On the other hand, as a work of the Holy Spirit by which a Christian deeply experiences the reality of being a son or daughter of the Father, of being redeemed by Jesus Christ to live under his lordship and part of the living body of Christ by the love, life and power of the Holy Spirit, CCR is not an organized movement. This work of the Spirit can happen without joining any group or community. In this sense, BHS is available to every Christian. Determining how many people are involved in CCR is notoriously difficult as there is no official membership in many, maybe most, prayer groups and NSCs are typically service bodies, not entities to which prayer groups belong or are affiliated.

Thus in regard to CCR as an ecclesial movement, we need to distinguish between CCR as a current of grace that is wider than all the structured movements, and organized movements with membership, defined leadership and official statutes. CCR itself does not have the structured forms of commitment through which Catholics join organized movements of spiritual renewal. What is fully comparable are the forms of commitment made by new members when they join charismatic communities, such as those belonging to this Fraternity. These structured forms cannot be said to be for everyone in the Church, as they express particular ways of living out the grace of BHS within the Catholic Church. Thus distinctive styles of prayer and prayer-ministry that have arisen within CCR as fruits of BHS cannot be normative.

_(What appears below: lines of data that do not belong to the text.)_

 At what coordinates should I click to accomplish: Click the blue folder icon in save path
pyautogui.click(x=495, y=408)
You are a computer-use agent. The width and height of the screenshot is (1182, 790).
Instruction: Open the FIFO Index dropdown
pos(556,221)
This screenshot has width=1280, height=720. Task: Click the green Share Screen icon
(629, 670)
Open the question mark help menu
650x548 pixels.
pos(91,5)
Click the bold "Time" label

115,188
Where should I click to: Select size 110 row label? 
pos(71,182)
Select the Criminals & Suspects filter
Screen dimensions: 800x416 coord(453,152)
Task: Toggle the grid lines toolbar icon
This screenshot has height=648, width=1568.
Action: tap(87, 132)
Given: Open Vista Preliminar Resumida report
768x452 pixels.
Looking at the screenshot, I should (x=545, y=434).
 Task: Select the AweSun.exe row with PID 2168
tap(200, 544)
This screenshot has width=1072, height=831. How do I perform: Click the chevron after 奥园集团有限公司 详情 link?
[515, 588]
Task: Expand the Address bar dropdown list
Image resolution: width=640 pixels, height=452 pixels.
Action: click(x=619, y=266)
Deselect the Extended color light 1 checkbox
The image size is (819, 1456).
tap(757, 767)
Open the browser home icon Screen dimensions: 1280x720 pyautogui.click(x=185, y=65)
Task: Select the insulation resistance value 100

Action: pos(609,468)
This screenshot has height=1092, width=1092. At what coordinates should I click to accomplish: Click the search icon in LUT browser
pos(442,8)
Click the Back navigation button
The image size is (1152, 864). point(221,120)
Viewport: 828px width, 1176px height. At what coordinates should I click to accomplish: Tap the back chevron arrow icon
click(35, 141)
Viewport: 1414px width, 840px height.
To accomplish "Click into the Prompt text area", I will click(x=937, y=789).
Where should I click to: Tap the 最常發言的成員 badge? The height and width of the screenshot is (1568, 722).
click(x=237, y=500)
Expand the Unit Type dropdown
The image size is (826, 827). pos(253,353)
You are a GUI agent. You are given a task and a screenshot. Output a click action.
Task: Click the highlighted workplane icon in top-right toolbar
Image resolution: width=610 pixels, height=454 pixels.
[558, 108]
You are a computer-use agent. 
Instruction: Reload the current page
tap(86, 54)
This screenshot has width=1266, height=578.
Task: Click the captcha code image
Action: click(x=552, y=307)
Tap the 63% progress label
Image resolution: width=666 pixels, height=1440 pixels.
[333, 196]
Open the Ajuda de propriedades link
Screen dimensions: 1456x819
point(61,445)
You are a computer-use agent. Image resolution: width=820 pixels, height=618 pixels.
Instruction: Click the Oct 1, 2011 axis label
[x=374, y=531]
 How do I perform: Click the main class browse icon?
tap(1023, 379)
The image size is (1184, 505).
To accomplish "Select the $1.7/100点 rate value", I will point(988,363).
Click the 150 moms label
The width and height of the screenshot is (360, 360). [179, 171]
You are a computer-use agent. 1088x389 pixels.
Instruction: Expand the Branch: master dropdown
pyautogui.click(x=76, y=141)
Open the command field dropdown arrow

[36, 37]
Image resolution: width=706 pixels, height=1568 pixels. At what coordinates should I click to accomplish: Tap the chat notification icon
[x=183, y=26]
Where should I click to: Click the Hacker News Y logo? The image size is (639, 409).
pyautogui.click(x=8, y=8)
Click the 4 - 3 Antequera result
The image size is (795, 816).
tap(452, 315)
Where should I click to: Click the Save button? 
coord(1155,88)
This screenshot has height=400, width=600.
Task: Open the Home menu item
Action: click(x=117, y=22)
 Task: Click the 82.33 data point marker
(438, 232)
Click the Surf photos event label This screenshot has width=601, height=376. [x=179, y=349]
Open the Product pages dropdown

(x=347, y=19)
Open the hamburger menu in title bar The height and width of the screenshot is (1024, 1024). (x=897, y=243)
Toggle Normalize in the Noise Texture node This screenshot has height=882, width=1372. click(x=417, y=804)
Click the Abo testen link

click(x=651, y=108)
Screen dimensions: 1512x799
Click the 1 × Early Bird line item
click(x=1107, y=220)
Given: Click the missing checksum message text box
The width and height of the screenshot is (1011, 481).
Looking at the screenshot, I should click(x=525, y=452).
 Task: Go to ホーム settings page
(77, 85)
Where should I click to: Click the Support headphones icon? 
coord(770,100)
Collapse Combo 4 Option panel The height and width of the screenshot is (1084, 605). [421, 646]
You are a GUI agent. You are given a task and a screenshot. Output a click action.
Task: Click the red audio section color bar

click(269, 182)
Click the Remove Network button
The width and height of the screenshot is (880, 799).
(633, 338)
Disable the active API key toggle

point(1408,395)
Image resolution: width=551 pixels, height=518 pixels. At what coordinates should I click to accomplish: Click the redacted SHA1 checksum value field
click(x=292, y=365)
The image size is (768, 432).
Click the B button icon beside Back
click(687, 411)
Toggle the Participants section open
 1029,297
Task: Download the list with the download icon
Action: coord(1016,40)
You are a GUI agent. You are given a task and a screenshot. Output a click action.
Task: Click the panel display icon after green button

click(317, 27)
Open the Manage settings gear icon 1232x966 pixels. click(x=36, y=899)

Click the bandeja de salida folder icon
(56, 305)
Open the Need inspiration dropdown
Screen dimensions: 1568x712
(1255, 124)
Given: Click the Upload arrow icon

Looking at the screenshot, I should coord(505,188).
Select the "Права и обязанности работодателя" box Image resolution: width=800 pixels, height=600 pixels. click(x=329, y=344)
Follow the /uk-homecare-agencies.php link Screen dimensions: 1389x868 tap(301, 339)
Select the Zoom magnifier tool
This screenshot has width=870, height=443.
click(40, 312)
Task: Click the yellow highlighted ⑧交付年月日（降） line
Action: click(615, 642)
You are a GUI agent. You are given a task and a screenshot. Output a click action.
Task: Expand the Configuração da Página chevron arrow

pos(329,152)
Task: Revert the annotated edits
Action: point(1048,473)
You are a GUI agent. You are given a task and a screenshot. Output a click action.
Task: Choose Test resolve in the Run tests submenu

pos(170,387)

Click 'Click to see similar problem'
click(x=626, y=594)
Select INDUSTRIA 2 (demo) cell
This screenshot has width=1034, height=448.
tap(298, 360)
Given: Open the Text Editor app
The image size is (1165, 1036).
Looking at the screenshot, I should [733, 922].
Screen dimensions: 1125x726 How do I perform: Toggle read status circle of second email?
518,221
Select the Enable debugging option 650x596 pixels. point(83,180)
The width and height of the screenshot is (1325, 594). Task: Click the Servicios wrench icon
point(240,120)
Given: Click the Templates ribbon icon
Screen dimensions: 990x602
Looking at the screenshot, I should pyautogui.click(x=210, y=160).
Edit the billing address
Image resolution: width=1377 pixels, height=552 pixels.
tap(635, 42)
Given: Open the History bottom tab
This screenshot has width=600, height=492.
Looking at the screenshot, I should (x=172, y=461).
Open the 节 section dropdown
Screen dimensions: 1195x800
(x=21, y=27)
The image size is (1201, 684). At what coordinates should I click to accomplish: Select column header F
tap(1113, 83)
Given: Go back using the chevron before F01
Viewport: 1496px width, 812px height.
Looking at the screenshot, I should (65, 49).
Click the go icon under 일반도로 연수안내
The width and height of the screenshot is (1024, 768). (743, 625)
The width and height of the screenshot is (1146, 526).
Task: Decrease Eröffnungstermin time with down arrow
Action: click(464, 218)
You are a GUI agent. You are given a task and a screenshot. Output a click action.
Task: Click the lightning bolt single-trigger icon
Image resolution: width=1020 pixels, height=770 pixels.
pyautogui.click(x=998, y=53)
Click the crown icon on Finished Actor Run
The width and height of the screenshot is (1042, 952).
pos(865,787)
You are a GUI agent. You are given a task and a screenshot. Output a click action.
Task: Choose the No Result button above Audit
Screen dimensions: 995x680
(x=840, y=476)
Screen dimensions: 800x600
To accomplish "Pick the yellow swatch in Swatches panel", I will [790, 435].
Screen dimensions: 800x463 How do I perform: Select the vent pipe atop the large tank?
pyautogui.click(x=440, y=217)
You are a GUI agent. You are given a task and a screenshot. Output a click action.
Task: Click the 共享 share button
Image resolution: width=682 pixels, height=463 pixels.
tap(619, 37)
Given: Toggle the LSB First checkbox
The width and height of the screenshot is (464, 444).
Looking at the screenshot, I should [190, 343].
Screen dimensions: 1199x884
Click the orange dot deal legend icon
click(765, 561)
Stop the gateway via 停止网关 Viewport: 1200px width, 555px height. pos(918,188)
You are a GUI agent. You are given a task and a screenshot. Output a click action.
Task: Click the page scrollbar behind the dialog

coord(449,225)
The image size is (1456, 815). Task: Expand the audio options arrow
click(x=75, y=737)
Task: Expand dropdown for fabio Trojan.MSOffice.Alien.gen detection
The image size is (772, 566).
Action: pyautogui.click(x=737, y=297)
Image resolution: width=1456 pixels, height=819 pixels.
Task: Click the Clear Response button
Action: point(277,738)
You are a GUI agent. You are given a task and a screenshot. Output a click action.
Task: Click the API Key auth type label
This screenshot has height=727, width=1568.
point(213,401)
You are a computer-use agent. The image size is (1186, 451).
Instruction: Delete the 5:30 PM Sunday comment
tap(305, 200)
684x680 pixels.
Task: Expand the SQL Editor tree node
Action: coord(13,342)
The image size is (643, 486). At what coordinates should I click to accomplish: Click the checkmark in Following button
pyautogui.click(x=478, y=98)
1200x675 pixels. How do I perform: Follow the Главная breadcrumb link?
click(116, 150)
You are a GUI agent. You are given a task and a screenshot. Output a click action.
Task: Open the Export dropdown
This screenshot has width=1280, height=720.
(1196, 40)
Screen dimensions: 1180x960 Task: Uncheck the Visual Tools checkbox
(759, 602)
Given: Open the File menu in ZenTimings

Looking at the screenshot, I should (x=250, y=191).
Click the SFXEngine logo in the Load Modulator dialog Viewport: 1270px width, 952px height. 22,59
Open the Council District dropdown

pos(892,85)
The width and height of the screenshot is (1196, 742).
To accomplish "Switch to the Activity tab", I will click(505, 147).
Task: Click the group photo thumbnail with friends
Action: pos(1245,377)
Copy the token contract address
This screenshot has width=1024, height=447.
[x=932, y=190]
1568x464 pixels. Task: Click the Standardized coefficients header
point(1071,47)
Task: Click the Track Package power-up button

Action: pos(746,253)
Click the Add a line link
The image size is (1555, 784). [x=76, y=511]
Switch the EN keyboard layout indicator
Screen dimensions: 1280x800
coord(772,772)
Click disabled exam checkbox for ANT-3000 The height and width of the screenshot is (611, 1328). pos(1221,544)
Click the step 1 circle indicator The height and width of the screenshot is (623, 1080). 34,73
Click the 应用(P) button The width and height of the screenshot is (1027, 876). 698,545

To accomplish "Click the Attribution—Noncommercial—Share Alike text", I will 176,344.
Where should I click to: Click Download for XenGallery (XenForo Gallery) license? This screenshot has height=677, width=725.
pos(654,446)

Even with this distinction between what in BHS is intended for all and what cannot be expected of all, some may feel that this understanding retains an elitist element, implying a superiority of CCR and all who have opened themselves to BHS over the rest of the Church. Here we come back to the dilemma: how do we do justice to the particular character of BHS and the charismatic renewal in a way that recognizes the character of the whole Church as formed by the Lord through the Holy Spirit without making exaggerated and elitist claims. Maybe it will help to offer a short description of the difference between initially unplanned movements such as CCR and organized NEMs with identifiable founders. The characteristics of BHS suggest that it is a grace of huge potential stemming from its sovereign and “direct” character, but it does not bring instant maturity. The organized NEMs shaped by founders or foundresses with a clear vision, often nurtured over years of preparation and purification, are more mature than much of CCR, because CCR has no membership as such, no obligatory periods of formation and no framework of necessary spiritual formation.[13] So the claim that CCR has a special character flowing from the distinctiveness of BHS in no way implies a spiritual superiority on the part of Catholic participants.